■ Assigned task
Among the lines below, a stretch begins at the one with "Instruction: Decrease character" and ends at the one with "Task: Click the Back link text". Repeat that stretch exactly, ends included.

● ● ● ● ●

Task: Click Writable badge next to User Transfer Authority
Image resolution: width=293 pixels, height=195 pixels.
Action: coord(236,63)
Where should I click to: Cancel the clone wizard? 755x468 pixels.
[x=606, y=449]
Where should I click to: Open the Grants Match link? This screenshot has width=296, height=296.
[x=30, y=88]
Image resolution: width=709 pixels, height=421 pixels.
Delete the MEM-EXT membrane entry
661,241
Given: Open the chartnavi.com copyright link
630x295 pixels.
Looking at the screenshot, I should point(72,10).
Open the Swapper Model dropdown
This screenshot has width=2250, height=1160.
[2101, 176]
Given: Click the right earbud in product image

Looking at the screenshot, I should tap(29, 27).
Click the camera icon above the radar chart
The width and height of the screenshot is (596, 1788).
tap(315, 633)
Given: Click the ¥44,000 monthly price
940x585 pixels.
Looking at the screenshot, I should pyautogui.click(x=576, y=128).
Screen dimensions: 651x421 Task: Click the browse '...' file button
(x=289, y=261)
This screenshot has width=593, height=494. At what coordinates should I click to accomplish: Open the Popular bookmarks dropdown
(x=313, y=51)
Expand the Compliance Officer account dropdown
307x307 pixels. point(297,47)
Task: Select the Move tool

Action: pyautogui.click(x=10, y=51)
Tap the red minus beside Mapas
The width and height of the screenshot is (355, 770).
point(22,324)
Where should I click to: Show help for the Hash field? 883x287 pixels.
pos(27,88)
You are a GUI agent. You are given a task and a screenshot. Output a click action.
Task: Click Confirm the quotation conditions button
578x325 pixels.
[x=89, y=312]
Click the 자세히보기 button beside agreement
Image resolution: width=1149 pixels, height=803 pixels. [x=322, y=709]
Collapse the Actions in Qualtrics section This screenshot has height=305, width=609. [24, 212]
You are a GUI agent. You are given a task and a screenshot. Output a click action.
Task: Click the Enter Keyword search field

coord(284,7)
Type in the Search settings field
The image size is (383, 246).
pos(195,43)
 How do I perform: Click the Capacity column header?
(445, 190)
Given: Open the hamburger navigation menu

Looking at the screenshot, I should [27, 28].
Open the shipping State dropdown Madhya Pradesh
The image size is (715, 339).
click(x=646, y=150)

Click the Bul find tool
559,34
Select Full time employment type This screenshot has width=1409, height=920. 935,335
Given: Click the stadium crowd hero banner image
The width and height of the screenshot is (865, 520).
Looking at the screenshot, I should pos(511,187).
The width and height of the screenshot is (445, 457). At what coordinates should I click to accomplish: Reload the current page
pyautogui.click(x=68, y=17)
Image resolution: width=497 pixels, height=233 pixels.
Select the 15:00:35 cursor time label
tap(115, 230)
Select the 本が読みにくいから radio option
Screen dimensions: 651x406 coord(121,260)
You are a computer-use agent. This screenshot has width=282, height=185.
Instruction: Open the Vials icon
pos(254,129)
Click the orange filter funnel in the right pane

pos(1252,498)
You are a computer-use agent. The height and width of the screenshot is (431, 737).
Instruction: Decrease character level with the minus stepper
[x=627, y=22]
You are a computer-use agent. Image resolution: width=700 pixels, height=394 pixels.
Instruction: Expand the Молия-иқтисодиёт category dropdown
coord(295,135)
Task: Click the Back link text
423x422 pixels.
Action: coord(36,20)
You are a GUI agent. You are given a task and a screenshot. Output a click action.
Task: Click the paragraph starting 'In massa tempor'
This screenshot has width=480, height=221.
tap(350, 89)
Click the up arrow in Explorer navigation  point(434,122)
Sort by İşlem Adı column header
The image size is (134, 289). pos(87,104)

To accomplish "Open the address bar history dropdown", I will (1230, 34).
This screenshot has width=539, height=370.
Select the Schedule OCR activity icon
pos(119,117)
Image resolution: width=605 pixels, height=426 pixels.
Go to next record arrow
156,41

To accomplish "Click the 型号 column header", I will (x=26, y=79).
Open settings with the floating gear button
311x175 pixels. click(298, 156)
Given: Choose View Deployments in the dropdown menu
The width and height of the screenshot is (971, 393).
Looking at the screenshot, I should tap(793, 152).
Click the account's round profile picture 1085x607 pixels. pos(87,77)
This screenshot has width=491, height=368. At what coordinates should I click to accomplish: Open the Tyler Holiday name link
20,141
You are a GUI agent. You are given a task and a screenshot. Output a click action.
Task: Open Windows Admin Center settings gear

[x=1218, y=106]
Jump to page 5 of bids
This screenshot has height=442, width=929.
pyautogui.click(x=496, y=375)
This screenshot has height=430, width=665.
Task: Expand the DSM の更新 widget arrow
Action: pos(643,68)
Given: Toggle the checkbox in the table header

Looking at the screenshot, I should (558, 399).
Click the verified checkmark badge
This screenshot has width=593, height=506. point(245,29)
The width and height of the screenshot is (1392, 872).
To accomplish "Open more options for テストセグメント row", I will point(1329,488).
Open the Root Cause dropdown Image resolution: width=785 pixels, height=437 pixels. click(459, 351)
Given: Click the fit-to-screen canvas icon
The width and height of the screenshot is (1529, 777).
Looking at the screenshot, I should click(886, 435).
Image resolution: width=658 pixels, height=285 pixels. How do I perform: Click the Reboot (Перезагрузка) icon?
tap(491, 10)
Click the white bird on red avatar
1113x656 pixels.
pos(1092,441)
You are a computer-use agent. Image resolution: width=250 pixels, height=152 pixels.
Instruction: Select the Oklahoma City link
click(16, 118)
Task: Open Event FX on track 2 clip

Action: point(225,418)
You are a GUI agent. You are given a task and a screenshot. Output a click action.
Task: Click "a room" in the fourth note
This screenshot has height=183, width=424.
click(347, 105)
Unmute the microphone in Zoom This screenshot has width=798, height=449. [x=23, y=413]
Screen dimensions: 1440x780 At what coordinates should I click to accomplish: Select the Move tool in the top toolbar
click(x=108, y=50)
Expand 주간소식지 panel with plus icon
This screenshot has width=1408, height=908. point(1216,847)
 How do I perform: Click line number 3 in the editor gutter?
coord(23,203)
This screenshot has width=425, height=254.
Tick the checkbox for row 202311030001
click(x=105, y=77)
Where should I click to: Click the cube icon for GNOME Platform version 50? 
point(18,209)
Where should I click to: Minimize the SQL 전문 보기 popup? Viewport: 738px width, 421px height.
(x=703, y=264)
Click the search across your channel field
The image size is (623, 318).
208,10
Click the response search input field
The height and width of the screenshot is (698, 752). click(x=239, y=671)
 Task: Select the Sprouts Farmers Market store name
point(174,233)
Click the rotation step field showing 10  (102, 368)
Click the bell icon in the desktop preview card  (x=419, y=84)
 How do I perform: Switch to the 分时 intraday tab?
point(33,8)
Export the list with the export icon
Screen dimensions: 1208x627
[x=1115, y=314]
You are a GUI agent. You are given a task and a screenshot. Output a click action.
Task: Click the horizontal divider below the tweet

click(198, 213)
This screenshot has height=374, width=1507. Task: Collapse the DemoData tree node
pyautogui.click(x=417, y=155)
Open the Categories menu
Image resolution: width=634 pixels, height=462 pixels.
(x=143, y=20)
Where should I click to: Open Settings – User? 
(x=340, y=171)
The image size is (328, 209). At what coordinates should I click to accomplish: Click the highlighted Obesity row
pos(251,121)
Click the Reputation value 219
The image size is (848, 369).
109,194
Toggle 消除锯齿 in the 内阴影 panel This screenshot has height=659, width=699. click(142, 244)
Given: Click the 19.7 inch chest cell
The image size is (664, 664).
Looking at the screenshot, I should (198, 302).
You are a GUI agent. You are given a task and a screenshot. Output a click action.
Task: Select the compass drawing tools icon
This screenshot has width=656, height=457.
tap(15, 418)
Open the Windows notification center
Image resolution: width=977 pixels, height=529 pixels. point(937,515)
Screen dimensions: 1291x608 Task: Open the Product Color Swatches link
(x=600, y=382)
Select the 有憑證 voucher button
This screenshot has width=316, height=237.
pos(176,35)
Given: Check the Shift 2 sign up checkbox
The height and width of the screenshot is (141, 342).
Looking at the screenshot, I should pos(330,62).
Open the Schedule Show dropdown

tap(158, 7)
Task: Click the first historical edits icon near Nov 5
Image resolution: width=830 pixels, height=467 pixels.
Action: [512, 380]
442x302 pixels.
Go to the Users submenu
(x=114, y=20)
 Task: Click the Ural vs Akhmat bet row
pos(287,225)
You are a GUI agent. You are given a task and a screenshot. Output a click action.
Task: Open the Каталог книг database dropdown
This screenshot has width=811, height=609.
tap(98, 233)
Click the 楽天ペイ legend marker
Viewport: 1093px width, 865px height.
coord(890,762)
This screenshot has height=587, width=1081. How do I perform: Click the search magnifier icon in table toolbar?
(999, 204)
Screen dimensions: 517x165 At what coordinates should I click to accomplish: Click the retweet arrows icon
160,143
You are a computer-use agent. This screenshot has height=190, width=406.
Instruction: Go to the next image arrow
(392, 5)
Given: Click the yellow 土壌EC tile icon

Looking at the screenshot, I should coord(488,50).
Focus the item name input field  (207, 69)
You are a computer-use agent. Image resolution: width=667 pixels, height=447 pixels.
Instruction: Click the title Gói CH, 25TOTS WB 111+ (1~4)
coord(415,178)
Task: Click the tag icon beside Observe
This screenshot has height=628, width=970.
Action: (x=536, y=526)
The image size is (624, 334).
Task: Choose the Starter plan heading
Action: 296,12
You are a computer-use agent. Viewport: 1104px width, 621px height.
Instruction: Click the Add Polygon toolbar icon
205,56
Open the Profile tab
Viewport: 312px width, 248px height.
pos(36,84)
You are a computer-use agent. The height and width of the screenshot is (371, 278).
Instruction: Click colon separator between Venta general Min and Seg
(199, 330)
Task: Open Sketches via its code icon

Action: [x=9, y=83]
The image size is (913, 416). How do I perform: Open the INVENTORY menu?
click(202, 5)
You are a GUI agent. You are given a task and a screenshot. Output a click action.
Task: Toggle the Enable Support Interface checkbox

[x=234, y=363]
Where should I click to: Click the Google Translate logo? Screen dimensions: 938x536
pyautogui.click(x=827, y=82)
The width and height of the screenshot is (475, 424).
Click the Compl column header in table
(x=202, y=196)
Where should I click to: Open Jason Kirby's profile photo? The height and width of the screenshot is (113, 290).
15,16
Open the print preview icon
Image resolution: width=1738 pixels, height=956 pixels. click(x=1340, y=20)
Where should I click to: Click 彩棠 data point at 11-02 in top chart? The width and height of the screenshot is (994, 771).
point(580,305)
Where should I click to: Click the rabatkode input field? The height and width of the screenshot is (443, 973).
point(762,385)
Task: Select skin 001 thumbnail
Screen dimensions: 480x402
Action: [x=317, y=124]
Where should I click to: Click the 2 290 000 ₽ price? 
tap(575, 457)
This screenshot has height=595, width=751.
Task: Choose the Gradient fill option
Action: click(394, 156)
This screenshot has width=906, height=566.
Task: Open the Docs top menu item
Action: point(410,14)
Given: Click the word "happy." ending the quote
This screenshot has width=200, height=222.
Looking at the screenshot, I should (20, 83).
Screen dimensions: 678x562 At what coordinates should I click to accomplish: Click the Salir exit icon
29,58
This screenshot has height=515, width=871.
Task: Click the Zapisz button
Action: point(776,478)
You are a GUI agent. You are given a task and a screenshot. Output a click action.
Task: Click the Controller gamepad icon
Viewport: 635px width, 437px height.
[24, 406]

● ● ● ● ●

■ Answer to the problem
Instruction: Decrease character level with the minus stepper
[x=627, y=22]
You are a computer-use agent. Image resolution: width=700 pixels, height=394 pixels.
Instruction: Expand the Молия-иқтисодиёт category dropdown
coord(295,135)
Task: Click the Back link text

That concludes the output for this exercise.